**YOUR GOAL**. Retype each entry below exactly as it stands.

* * * * * * *

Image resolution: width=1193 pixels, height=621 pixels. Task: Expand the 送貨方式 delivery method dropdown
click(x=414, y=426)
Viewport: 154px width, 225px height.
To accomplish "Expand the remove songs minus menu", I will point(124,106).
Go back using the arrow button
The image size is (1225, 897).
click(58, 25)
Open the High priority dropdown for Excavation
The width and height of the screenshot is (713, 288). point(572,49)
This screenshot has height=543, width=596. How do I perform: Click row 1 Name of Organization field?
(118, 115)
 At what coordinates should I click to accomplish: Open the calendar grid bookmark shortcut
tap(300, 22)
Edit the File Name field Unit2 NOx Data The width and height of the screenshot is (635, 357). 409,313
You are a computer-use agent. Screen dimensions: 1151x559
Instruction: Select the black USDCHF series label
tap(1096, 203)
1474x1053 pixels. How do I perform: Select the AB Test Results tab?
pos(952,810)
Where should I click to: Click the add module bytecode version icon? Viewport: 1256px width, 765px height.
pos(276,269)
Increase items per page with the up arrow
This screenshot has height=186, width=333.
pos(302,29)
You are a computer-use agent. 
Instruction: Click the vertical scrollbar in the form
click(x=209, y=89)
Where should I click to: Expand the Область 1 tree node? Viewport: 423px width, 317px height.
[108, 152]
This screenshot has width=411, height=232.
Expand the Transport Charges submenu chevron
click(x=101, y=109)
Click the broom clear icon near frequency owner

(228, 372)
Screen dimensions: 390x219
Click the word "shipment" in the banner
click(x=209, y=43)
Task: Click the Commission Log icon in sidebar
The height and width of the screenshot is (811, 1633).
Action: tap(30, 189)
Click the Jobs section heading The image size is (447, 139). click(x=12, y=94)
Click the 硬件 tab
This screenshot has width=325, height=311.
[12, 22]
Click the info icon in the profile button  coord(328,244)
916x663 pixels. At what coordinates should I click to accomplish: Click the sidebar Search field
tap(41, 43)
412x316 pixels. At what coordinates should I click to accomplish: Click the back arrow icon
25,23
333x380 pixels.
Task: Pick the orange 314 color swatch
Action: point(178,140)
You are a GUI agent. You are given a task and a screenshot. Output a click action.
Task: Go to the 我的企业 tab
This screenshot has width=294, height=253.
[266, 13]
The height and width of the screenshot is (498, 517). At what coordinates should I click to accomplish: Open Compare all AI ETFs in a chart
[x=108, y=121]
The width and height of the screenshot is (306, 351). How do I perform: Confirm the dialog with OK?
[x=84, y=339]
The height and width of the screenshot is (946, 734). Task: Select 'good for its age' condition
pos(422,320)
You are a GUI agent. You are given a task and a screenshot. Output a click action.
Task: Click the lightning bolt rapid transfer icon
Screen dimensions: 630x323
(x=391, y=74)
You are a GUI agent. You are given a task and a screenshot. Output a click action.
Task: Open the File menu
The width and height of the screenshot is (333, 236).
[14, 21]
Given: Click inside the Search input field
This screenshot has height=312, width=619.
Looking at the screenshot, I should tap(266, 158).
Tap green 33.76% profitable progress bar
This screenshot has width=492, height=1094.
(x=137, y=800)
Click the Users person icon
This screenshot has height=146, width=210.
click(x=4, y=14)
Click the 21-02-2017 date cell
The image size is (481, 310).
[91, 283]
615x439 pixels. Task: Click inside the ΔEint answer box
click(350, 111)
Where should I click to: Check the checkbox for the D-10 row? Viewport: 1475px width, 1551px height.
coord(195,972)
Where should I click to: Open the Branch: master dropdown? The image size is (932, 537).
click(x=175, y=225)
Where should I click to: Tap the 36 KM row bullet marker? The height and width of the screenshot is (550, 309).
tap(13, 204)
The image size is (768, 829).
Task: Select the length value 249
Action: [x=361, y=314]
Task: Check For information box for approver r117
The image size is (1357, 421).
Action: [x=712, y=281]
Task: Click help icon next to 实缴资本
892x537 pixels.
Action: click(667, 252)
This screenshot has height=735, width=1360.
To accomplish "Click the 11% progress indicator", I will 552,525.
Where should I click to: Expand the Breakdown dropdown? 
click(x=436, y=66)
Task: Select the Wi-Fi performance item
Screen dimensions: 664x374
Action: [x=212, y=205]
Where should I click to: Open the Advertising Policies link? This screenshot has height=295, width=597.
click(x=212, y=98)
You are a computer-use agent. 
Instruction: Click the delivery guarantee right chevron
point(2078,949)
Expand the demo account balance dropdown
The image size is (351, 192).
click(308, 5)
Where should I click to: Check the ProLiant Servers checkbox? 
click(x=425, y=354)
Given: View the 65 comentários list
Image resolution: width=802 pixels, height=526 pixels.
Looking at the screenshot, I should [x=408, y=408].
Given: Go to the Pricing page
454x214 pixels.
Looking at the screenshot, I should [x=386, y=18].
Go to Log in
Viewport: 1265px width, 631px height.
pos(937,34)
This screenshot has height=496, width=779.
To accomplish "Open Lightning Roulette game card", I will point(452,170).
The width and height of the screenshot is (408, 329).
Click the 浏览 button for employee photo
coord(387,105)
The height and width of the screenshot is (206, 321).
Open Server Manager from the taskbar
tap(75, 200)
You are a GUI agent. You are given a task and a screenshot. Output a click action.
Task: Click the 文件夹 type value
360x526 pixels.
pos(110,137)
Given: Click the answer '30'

* * * * * * *

**ANSWER TO THIS PROBLEM**.
Image resolution: width=1193 pixels, height=621 pixels. Task: Expand the 送貨方式 delivery method dropdown
click(x=414, y=426)
Viewport: 154px width, 225px height.
To accomplish "Expand the remove songs minus menu", I will point(124,106).
Go back using the arrow button
The image size is (1225, 897).
click(58, 25)
Open the High priority dropdown for Excavation
The width and height of the screenshot is (713, 288). point(572,49)
This screenshot has height=543, width=596. How do I perform: Click row 1 Name of Organization field?
(118, 115)
 At what coordinates should I click to accomplish: Open the calendar grid bookmark shortcut
tap(300, 22)
Edit the File Name field Unit2 NOx Data The width and height of the screenshot is (635, 357). 409,313
You are a computer-use agent. Screen dimensions: 1151x559
Instruction: Select the black USDCHF series label
tap(1096, 203)
1474x1053 pixels. How do I perform: Select the AB Test Results tab?
pos(952,810)
Where should I click to: Click the add module bytecode version icon? Viewport: 1256px width, 765px height.
pos(276,269)
Increase items per page with the up arrow
This screenshot has height=186, width=333.
pos(302,29)
You are a computer-use agent. 
Instruction: Click the vertical scrollbar in the form
click(x=209, y=89)
Where should I click to: Expand the Область 1 tree node? Viewport: 423px width, 317px height.
[108, 152]
This screenshot has width=411, height=232.
Expand the Transport Charges submenu chevron
click(x=101, y=109)
Click the broom clear icon near frequency owner

(228, 372)
Screen dimensions: 390x219
Click the word "shipment" in the banner
click(x=209, y=43)
Task: Click the Commission Log icon in sidebar
The height and width of the screenshot is (811, 1633).
Action: tap(30, 189)
Click the Jobs section heading The image size is (447, 139). click(x=12, y=94)
Click the 硬件 tab
This screenshot has width=325, height=311.
[12, 22]
Click the info icon in the profile button  coord(328,244)
916x663 pixels. At what coordinates should I click to accomplish: Click the sidebar Search field
tap(41, 43)
412x316 pixels. At what coordinates should I click to accomplish: Click the back arrow icon
25,23
333x380 pixels.
Task: Pick the orange 314 color swatch
Action: point(178,140)
You are a GUI agent. You are given a task and a screenshot. Output a click action.
Task: Go to the 我的企业 tab
This screenshot has width=294, height=253.
[266, 13]
The height and width of the screenshot is (498, 517). At what coordinates should I click to accomplish: Open Compare all AI ETFs in a chart
[x=108, y=121]
The width and height of the screenshot is (306, 351). How do I perform: Confirm the dialog with OK?
[x=84, y=339]
The height and width of the screenshot is (946, 734). Task: Select 'good for its age' condition
pos(422,320)
You are a GUI agent. You are given a task and a screenshot. Output a click action.
Task: Click the lightning bolt rapid transfer icon
Screen dimensions: 630x323
(x=391, y=74)
You are a GUI agent. You are given a task and a screenshot. Output a click action.
Task: Open the File menu
The width and height of the screenshot is (333, 236).
[14, 21]
Given: Click inside the Search input field
This screenshot has height=312, width=619.
Looking at the screenshot, I should tap(266, 158).
Tap green 33.76% profitable progress bar
This screenshot has width=492, height=1094.
(x=137, y=800)
Click the Users person icon
This screenshot has height=146, width=210.
click(x=4, y=14)
Click the 21-02-2017 date cell
The image size is (481, 310).
[91, 283]
615x439 pixels. Task: Click inside the ΔEint answer box
click(350, 111)
Where should I click to: Check the checkbox for the D-10 row? Viewport: 1475px width, 1551px height.
coord(195,972)
Where should I click to: Open the Branch: master dropdown? The image size is (932, 537).
click(x=175, y=225)
Where should I click to: Tap the 36 KM row bullet marker? The height and width of the screenshot is (550, 309).
tap(13, 204)
The image size is (768, 829).
Task: Select the length value 249
Action: [x=361, y=314]
Task: Check For information box for approver r117
The image size is (1357, 421).
Action: [x=712, y=281]
Task: Click help icon next to 实缴资本
892x537 pixels.
Action: click(667, 252)
This screenshot has height=735, width=1360.
To accomplish "Click the 11% progress indicator", I will 552,525.
Where should I click to: Expand the Breakdown dropdown? 
click(x=436, y=66)
Task: Select the Wi-Fi performance item
Screen dimensions: 664x374
Action: [x=212, y=205]
Where should I click to: Open the Advertising Policies link? This screenshot has height=295, width=597.
click(x=212, y=98)
You are a computer-use agent. 
Instruction: Click the delivery guarantee right chevron
point(2078,949)
Expand the demo account balance dropdown
The image size is (351, 192).
click(308, 5)
Where should I click to: Check the ProLiant Servers checkbox? 
click(x=425, y=354)
Given: View the 65 comentários list
Image resolution: width=802 pixels, height=526 pixels.
Looking at the screenshot, I should [x=408, y=408].
Given: Go to the Pricing page
454x214 pixels.
Looking at the screenshot, I should [x=386, y=18].
Go to Log in
Viewport: 1265px width, 631px height.
pos(937,34)
This screenshot has height=496, width=779.
To accomplish "Open Lightning Roulette game card", I will point(452,170).
The width and height of the screenshot is (408, 329).
Click the 浏览 button for employee photo
coord(387,105)
The height and width of the screenshot is (206, 321).
Open Server Manager from the taskbar
tap(75, 200)
You are a GUI agent. You are given a task and a screenshot. Output a click action.
Task: Click the 文件夹 type value
360x526 pixels.
pos(110,137)
Given: Click the answer '30'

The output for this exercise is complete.